If your TED is mild (CAS under 3), you might not need steroids or biologics. Simple steps can help:

  • Use preservative-free artificial tears - sodium hyaluronate 0.15-0.3% - four times a day. Most people feel better within weeks.
  • Wear sunglasses outdoors to reduce light sensitivity.
  • Prop your head up with pillows at night to reduce swelling.
  • Take selenium supplements (200 mcg daily). A Cochrane review found it improves quality of life scores in mild cases, though the effect is modest.
  • Use prisms in glasses if you have double vision. They work well if the misalignment is under 15 prism diopters.

Many patients don’t realize how much these small steps matter. One Reddit user said, “I didn’t think eye drops would help, but after two weeks, I could finally sleep without my eyes feeling like they were on fire.”

What’s Next for TED Treatment?

Researchers are working on ways to predict who will get TED before it starts. Genetic markers, antibody patterns, and even gut microbiome changes might one day help identify high-risk patients. The goal is to prevent TED, not just treat it.

Long-term data is still missing. We know teprotumumab works well for two years, but what about five? The 4-year follow-up from the OPTIC trial is due in early 2024. That will tell us if the benefits last - or if the disease comes back.

For now, the message is clear: don’t wait. If you have Graves’ disease and notice eye changes, see an ophthalmologist who specializes in TED. Early treatment with steroids or biologics can save your vision - and your quality of life.

Can thyroid eye disease go away on its own?

Thyroid Eye Disease can enter an inactive phase after 1-3 years, where inflammation stops and symptoms stabilize. But that doesn’t mean it’s gone. Permanent changes like bulging eyes, eyelid retraction, and double vision often remain unless treated. Waiting for it to resolve on its own risks irreversible damage. Early medical intervention is key to preventing long-term problems.

Are steroids safe for treating TED?

Intravenous steroids are generally safe when given under medical supervision and within recommended limits (under 5 grams total). Common side effects include flushing, high blood sugar, and insomnia. Oral steroids carry higher risks - weight gain, bone loss, and diabetes - and are less effective. IV steroids are preferred for moderate-to-severe TED because they deliver more drug to the eye area with fewer systemic side effects.

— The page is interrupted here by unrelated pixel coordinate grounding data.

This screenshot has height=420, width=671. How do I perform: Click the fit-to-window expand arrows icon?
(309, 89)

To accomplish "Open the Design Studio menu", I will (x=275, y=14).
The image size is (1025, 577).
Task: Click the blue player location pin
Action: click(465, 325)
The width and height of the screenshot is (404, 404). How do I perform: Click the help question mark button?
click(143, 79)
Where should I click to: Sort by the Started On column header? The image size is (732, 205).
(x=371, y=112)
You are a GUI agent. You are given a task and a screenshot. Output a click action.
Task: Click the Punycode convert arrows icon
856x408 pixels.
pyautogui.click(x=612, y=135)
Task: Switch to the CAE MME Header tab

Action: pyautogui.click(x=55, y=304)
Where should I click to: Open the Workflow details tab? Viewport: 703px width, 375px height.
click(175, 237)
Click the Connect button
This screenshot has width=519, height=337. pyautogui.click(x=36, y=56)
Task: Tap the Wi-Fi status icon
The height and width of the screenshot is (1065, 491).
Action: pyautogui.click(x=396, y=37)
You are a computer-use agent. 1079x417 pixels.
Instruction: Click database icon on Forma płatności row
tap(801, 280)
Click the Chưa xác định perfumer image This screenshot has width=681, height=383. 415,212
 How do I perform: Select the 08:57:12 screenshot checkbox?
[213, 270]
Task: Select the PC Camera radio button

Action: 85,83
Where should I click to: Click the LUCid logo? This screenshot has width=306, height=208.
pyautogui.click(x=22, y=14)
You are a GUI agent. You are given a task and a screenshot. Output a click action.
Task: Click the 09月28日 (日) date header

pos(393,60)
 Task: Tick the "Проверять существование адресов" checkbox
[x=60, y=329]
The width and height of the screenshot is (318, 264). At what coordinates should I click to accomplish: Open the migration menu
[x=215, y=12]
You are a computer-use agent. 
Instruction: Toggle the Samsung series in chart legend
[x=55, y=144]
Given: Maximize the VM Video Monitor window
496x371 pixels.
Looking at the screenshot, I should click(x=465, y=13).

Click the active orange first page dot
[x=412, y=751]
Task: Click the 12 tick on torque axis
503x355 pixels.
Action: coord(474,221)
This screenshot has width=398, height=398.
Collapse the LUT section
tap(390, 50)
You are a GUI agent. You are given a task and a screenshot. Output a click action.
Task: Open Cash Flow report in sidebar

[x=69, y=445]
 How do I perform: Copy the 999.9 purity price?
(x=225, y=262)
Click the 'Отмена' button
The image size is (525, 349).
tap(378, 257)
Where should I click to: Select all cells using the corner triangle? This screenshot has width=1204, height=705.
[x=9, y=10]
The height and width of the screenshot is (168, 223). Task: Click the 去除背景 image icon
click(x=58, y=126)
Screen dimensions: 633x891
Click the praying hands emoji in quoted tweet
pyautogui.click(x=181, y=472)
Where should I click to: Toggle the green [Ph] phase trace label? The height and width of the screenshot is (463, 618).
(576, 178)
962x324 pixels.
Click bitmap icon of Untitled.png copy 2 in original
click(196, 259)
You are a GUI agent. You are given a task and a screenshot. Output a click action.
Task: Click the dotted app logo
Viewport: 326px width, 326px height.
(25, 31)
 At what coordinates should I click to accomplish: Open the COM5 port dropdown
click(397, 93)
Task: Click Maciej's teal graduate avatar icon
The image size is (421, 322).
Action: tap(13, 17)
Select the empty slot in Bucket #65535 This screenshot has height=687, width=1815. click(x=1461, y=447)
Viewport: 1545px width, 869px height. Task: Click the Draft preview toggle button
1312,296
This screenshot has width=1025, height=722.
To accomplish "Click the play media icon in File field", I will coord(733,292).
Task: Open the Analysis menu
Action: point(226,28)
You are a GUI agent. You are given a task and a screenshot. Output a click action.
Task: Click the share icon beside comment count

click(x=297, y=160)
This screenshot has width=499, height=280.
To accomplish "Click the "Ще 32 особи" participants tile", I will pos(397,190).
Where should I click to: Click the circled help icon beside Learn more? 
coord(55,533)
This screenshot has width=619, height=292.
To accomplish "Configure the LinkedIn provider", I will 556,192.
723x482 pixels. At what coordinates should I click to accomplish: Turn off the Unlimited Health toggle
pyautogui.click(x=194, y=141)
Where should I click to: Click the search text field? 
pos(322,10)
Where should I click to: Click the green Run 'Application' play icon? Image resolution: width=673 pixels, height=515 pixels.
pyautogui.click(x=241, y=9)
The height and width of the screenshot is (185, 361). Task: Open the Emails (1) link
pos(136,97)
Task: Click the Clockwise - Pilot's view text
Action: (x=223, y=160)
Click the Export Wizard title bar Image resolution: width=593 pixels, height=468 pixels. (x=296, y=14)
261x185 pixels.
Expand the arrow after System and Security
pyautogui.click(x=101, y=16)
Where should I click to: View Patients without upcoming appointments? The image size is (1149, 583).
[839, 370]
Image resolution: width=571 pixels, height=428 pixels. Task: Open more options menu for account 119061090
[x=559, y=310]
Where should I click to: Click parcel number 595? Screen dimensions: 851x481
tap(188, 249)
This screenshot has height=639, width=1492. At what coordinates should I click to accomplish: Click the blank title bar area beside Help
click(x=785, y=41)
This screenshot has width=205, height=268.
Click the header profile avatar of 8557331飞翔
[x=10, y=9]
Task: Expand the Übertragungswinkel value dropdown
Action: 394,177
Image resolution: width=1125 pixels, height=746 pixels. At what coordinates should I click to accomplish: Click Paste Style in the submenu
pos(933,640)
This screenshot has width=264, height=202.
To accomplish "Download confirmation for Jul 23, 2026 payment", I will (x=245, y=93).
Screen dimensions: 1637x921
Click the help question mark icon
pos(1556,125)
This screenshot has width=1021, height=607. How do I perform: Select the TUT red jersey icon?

How long does it take for teprotumumab to work?

Most patients start noticing improvements in eye swelling and redness within 4-6 weeks. Double vision often improves around week 8. The full course lasts 24 weeks (eight infusions), and the best results are usually seen by the end of treatment. Some patients report continued improvement for months afterward as inflammation fully resolves.

Is TED reversible?

Inflammation is reversible with early treatment - steroids and biologics can reduce swelling, redness, and double vision. But once scar tissue forms or muscles shrink and stiffen, those changes are permanent without surgery. That’s why timing matters: treat during the active phase, before fibrosis sets in.

Can I still get TED if my thyroid is normal?

Yes. While TED is most common in people with Graves’ disease, about 10-15% of cases occur in those with normal thyroid function (euthyroid) or even hypothyroidism. The immune attack on the eye tissues happens independently of thyroid hormone levels. That’s why doctors check for TSH receptor antibodies even if your thyroid tests look fine.

What’s the best way to find a TED specialist?

Look for an ophthalmologist who specializes in thyroid eye disease or orbital disorders. Many major medical centers have dedicated TED clinics. You can also ask your endocrinologist for a referral. The American Academy of Ophthalmology and the Thyroid Eye Disease Clinical Research Network list certified specialists. Don’t settle for a general eye doctor - TED requires specialized knowledge to treat correctly.